Karzai ha demostrado ya su disposición a seguir la línea trazada por la Administración norteamericana. En el momento en que estaba teniendo lugar la Conferencia de Bonn, él estaba en el sur de Afganistán utilizando sus vínculos tribales para negociar la rendición de Kandahar. Una parte del acuerdo era una amnistía para el Mullah Omar, líder de los talibanes. Sin embargo, esta oferta fue rechazada con irritación por el secretario de Defensa de EEUU, Donald Rumsfeld, que advirtió: "Si nuestros objetivos resultan frustrados, preferiríamos entonces trabajar con otra gente". Karzai cambió rápidamente de posición y se desdijo de lo dicho anteriormente. Pese a su actual oposición al régimen talibán, Karzai no siempre defendió esta posición. Al igual que otros líderes pashtunes, él apoyó a los talibanes cuando éstos emergieron por primera vez en 1994. Esto fue consecuencia principalmente de su oposición al gobierno de Burhanuddin Rabbani y de Ahmad Shah Massud, ambos tayikos.

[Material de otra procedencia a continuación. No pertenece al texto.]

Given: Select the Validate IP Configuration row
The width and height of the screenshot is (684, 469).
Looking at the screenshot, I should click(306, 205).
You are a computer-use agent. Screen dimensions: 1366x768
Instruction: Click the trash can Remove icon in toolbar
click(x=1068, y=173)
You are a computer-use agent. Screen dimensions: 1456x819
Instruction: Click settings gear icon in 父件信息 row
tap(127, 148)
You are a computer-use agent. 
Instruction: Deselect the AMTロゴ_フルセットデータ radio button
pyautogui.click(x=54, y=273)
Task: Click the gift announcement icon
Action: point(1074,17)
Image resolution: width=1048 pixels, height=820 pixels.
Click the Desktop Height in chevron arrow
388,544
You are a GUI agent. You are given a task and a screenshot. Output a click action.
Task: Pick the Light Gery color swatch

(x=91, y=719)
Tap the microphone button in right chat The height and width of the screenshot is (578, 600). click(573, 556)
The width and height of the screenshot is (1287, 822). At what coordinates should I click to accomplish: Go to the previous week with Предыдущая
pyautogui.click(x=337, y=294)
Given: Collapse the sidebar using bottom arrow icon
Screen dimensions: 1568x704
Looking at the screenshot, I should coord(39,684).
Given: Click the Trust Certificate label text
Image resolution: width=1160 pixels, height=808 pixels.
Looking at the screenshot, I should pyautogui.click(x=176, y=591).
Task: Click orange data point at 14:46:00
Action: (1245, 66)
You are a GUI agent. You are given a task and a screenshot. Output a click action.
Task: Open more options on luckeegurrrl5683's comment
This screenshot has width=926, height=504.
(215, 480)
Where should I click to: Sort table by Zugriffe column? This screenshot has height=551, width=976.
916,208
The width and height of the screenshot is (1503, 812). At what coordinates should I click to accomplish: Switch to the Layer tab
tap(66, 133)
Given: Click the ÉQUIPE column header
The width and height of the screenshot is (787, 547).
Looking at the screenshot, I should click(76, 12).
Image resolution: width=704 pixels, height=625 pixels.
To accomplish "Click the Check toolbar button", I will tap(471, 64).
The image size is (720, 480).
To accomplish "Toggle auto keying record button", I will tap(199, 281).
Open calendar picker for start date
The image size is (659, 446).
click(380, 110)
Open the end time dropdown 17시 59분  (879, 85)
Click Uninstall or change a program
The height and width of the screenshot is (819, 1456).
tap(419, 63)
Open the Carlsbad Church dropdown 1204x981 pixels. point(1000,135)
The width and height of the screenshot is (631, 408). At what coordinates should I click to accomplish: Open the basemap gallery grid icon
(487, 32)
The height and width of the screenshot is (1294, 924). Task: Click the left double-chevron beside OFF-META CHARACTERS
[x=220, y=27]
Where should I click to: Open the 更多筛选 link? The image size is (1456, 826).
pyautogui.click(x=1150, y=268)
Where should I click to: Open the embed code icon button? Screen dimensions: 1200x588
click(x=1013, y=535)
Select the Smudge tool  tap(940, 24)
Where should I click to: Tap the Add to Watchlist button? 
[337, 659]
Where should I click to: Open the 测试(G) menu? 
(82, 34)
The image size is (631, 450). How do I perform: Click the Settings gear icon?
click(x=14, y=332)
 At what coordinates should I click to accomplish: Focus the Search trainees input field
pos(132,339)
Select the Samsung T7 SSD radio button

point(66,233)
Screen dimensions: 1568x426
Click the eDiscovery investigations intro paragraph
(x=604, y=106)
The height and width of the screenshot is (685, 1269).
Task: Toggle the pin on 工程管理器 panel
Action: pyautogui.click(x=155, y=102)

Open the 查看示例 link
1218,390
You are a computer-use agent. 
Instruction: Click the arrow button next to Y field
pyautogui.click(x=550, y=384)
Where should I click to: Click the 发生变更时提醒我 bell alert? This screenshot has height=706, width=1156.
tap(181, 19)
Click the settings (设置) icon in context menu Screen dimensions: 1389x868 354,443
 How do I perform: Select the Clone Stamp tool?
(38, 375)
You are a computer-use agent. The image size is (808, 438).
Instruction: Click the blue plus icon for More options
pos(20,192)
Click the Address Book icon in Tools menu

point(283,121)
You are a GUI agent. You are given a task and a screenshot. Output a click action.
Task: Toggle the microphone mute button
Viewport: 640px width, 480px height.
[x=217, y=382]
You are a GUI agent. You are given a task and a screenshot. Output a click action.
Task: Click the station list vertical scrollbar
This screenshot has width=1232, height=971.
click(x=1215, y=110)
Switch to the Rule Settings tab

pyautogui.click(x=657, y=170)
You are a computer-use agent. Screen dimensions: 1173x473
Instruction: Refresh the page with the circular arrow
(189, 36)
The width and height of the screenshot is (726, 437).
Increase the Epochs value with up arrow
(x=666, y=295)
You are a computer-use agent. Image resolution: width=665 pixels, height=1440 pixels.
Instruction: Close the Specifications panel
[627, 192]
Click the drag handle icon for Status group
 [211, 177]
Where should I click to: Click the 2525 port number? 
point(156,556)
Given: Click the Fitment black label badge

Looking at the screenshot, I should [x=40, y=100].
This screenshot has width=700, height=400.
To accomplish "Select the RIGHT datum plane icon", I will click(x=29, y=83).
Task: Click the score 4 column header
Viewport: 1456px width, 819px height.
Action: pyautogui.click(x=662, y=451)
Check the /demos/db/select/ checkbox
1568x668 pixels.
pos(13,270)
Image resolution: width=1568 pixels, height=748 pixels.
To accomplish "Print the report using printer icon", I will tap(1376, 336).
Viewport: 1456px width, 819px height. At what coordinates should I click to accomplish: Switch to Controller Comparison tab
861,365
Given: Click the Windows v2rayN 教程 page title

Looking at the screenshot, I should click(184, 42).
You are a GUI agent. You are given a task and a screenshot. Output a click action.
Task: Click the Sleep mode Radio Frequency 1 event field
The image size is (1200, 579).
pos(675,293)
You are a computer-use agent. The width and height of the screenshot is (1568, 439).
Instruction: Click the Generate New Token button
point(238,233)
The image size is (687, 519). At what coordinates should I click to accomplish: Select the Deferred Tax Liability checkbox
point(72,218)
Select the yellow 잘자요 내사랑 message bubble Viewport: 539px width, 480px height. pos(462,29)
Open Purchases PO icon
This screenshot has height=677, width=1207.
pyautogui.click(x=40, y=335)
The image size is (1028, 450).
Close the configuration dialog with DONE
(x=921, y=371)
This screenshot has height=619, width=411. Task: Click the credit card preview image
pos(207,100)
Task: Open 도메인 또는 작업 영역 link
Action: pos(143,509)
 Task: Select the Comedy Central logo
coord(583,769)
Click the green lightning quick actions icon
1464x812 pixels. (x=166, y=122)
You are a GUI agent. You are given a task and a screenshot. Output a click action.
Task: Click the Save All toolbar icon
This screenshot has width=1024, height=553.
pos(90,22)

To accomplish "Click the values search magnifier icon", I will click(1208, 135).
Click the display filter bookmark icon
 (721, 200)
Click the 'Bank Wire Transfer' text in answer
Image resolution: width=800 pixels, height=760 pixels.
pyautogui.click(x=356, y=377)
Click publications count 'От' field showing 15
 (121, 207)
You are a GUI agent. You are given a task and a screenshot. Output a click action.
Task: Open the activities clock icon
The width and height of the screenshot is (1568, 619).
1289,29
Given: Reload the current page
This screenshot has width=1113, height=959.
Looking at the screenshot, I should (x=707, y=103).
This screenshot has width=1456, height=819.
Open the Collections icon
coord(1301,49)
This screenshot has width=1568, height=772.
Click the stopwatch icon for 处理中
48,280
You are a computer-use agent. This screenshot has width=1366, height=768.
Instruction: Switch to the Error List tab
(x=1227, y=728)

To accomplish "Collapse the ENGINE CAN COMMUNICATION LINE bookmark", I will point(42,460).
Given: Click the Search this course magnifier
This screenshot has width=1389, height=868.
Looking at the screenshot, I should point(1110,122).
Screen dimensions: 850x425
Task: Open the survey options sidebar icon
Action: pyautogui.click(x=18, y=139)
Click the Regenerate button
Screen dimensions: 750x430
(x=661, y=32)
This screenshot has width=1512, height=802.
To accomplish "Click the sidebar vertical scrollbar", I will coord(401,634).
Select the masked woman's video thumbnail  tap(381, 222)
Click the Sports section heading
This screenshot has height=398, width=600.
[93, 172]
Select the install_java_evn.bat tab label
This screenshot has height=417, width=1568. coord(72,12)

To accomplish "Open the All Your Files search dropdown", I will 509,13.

Karzai había servido como viceministro de Exteriores en el ejecutivo de Rabbani, pero cuando se hizo evidente que la facción Mohadeddi no iba a alcanzar la influencia política deseada presentó su dimisión. A finales de septiembre de 2000, Karzai declaró a Atlantic Monthly: "Los talibanes eran gente buena y honesta.... y eran mis amigos de la época del yihad contra los soviéticos. Ellos me vinieron en mayo de 1994 diciendo: "Hamid, debemos hacer algo con respecto a la situación en Kandahar. Es insoportable". No tuve ningún reparo en ayudarles. Tenía mucho dinero y armas que databan de la época del yihad. También les ayudé en lo que respecta a la legitimidad política". Estos lazos de Karzai con los talibanes continuaron durante bastantes años. Él celebró varios encuentros con el Mullah Omar y en 1996 se le ofreció el puesto de representante del gobierno talibán ante la ONU, pero él rechazó el ofrecimiento. Quizá pueda paracer paradójico que una persona con vínculos tan claros con los talibanes fuera escogido por EEUU para asumir el poder en Kabul, pero esta paradoja es más aparente que real. No cabe olvidar que, como se ha mencionado anteriormente, a mediados de los años noventa, Washington apoyó tácitamente a los talibanes, que estaban fuertemente respaldados, financiera y militarmente, por dos de los estrechos aliados de EEUU: Pakistán y Arabia Saudí. Algunos analistas han señalado otra razón más. El pasado 6 de diciembre el diario Le Monde afirmó en un artículo que Karzai trabajó como asesor de la empresa UNOCAL, lo cual viene a poner de relieve una vez más el papel predominante que ha tenido ésta y otras empresas petrolíferas norteamericanas en el diseño de la política de EEUU relativa a Asia Central.